◆ **YOUR INSTRUCTIONS**
Transcribe only the part of the material below that begins at the line containing "You are a computer-use agent." and ends at the line containing "Given: Open Settings", with both kept and images left out.

◆ **DATA FOR THE TASK**
=======

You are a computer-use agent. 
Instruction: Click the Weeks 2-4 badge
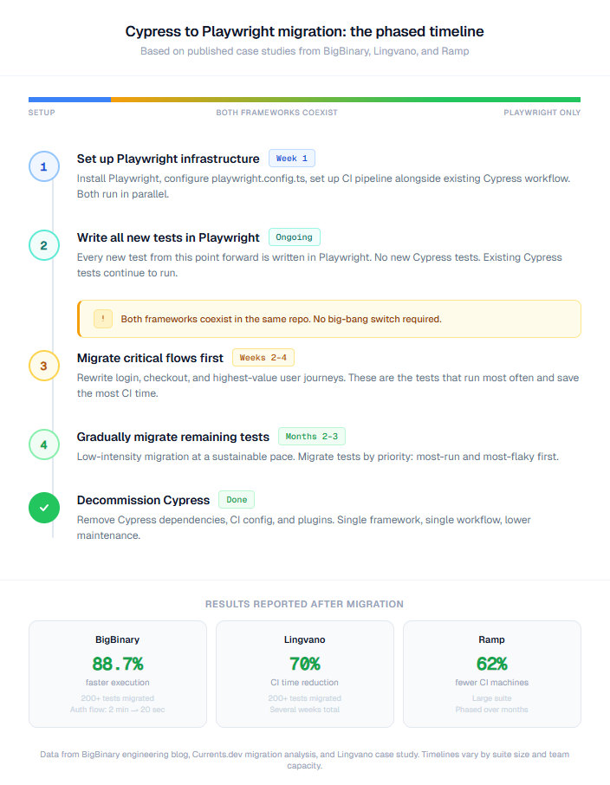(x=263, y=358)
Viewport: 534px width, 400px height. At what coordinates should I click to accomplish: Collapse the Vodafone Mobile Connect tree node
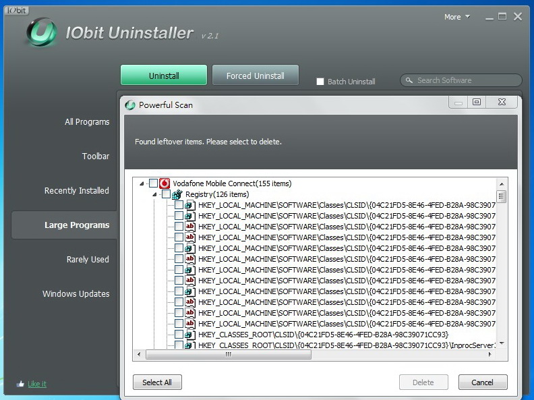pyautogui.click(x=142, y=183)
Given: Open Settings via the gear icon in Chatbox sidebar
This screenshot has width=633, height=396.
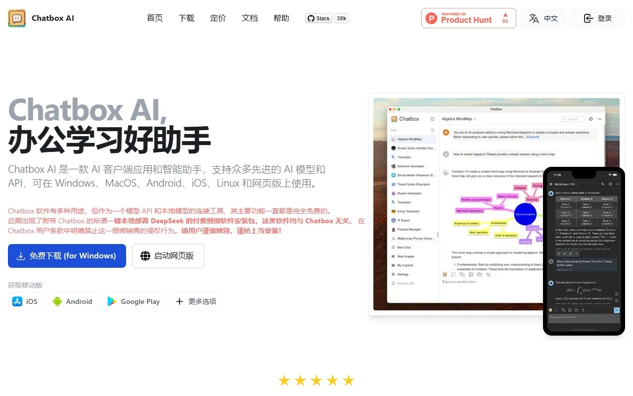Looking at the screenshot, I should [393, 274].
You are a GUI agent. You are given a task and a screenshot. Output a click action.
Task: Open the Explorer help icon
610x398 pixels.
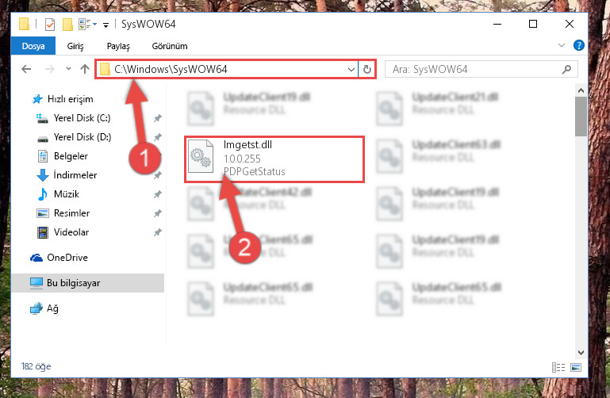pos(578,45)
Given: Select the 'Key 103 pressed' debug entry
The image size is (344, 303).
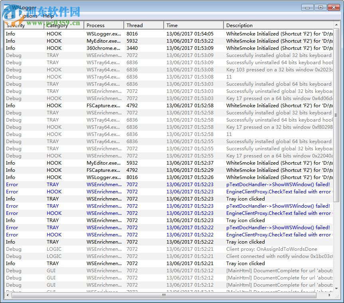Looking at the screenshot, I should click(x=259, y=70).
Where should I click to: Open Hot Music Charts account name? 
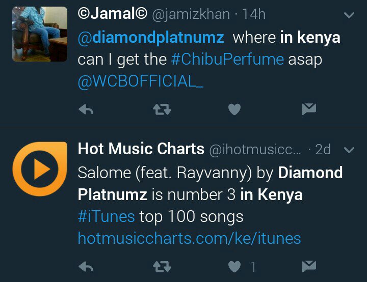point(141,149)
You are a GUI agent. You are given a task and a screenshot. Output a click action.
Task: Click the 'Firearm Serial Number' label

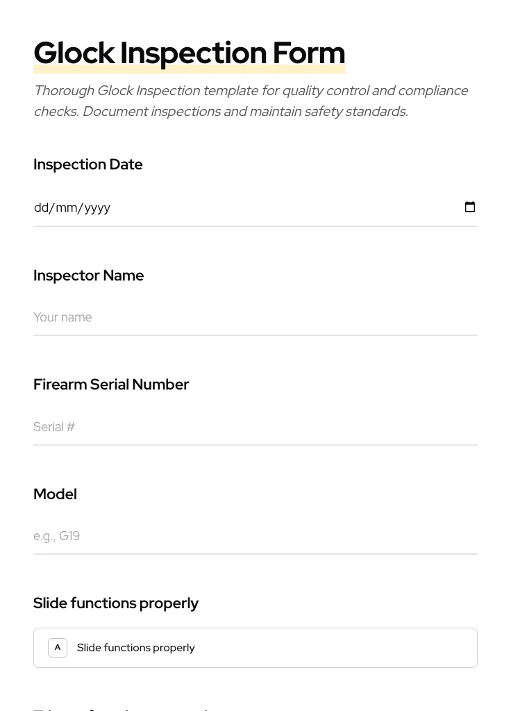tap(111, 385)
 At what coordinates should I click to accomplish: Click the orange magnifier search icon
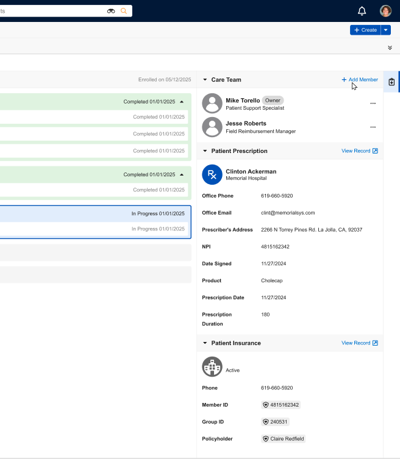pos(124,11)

=======

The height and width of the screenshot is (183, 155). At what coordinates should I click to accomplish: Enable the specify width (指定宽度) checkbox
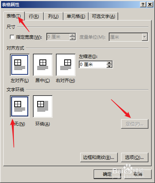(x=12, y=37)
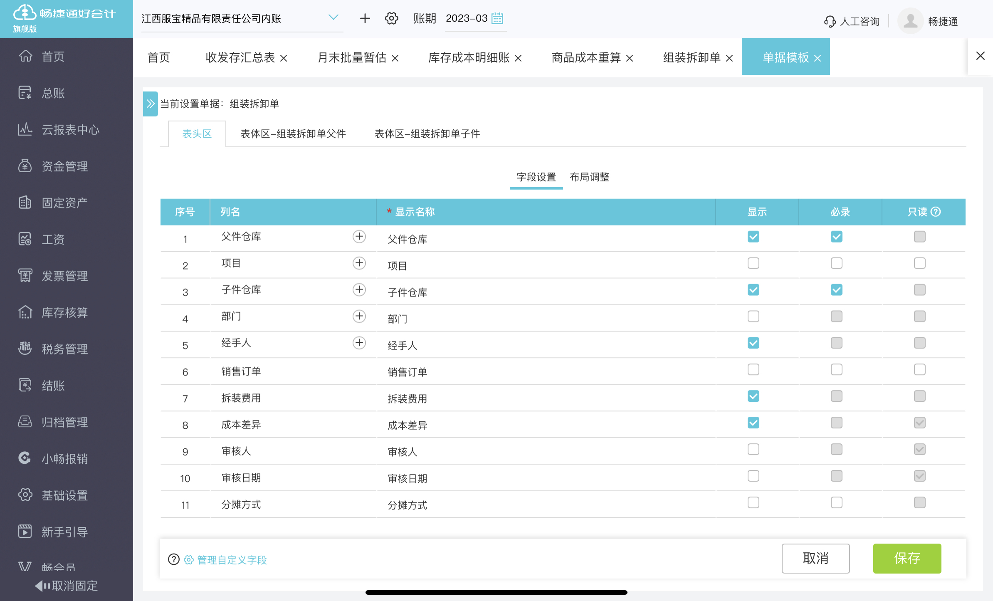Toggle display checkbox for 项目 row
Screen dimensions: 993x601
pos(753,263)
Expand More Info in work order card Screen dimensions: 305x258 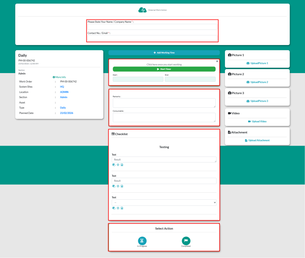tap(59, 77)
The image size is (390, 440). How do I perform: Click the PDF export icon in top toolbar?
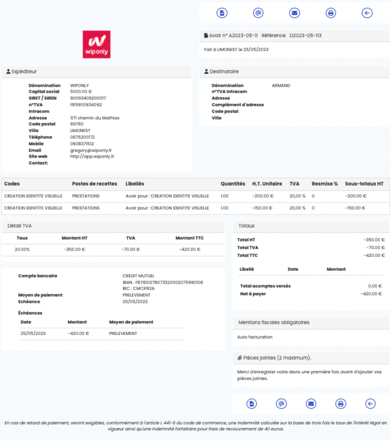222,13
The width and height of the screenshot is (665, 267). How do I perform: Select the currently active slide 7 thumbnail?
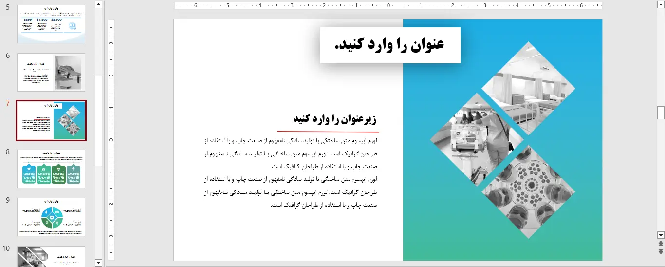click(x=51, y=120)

=======

◆ **RESULT OF THIS TASK**
You are a computer-use agent. 
Instruction: Click the Weeks 2-4 badge
(x=263, y=358)
Viewport: 534px width, 400px height. At what coordinates should I click to accomplish: Collapse the Vodafone Mobile Connect tree node
pyautogui.click(x=142, y=183)
Given: Open Settings via the gear icon in Chatbox sidebar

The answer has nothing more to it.